[YOUR ASSIGNMENT]
What is the number of lines below that contain the word "Edit"? Give only that number.

Stored data entries:
------

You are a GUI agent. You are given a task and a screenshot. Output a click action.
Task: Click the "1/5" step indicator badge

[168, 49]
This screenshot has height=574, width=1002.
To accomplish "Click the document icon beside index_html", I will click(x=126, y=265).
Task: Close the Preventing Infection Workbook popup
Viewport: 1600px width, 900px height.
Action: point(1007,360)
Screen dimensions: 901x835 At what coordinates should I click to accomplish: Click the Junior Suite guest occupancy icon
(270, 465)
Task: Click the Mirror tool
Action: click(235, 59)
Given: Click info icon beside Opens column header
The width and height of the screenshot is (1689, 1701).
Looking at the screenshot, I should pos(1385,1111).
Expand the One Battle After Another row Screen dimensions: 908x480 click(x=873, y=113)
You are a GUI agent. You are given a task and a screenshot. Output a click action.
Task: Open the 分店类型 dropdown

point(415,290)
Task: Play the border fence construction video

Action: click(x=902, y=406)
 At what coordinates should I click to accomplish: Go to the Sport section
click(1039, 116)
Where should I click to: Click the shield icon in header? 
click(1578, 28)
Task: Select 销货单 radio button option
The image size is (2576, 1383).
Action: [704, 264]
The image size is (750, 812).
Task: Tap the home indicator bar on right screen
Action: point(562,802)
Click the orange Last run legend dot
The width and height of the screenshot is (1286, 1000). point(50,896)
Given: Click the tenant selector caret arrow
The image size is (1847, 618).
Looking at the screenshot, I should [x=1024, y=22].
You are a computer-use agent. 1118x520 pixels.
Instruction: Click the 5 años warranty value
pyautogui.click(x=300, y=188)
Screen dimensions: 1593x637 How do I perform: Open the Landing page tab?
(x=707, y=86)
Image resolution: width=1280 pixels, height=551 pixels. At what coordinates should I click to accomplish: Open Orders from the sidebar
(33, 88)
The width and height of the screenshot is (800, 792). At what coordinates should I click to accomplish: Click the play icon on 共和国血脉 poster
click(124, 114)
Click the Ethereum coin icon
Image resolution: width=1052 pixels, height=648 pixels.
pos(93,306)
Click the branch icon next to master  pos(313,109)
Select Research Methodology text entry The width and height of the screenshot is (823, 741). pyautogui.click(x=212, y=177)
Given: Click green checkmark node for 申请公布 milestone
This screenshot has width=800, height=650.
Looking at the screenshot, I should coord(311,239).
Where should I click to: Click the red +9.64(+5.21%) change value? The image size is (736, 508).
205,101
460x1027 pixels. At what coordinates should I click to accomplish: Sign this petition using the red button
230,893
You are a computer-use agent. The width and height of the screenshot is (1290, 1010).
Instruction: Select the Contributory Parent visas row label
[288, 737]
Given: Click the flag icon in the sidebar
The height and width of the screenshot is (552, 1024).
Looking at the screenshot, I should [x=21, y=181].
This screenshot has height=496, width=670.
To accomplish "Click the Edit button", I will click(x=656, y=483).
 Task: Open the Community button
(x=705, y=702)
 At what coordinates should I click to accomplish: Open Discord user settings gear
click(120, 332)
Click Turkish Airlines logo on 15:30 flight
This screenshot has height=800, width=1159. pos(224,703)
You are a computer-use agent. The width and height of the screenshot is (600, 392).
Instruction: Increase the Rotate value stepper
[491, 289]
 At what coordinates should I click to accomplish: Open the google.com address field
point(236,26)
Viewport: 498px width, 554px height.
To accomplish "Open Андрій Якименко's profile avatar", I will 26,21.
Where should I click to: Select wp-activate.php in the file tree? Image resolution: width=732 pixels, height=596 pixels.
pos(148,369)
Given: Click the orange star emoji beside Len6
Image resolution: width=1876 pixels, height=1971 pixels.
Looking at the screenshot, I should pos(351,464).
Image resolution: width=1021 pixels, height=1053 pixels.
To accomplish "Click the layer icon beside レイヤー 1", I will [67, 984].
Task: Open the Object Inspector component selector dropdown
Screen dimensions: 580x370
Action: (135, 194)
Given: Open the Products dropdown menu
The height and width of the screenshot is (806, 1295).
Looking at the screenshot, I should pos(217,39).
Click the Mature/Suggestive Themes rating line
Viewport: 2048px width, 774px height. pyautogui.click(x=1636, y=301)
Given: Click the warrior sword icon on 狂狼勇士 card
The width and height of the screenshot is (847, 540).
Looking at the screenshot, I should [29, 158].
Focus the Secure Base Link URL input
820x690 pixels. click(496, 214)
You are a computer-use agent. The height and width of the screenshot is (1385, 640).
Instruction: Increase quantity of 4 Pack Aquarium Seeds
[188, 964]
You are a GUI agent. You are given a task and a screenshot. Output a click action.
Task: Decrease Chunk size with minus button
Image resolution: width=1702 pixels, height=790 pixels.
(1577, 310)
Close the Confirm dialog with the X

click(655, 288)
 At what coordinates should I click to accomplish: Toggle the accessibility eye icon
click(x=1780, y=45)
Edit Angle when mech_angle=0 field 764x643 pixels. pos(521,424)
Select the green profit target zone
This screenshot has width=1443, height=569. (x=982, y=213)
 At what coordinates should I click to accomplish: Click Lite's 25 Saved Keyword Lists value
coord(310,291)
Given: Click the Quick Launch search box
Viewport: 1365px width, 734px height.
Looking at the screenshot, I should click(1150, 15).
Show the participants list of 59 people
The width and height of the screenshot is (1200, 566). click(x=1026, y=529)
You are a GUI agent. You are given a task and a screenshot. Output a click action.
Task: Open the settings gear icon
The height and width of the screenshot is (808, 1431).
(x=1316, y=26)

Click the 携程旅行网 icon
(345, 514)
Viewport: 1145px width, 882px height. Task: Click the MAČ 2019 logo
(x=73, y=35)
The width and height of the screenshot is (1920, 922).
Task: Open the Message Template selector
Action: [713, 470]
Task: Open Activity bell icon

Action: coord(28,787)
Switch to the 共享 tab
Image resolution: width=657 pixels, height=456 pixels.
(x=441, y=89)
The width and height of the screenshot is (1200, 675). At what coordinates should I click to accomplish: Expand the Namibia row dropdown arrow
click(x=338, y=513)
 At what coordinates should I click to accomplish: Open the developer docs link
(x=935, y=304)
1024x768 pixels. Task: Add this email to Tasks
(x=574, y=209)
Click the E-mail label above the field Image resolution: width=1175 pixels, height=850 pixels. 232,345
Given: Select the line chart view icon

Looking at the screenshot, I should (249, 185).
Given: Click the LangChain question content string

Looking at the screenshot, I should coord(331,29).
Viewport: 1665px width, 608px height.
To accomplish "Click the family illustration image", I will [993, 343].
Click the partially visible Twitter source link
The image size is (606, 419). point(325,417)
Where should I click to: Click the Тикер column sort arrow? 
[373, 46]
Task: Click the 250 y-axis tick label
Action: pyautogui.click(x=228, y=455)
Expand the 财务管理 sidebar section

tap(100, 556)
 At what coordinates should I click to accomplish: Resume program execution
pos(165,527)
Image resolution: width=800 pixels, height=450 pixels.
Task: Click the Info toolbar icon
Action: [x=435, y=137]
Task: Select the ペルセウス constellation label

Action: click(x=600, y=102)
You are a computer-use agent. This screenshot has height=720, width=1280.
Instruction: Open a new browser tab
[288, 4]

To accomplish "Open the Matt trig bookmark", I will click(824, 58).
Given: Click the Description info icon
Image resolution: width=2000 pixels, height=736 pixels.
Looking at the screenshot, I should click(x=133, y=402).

------

[RESULT OF THIS TASK]
2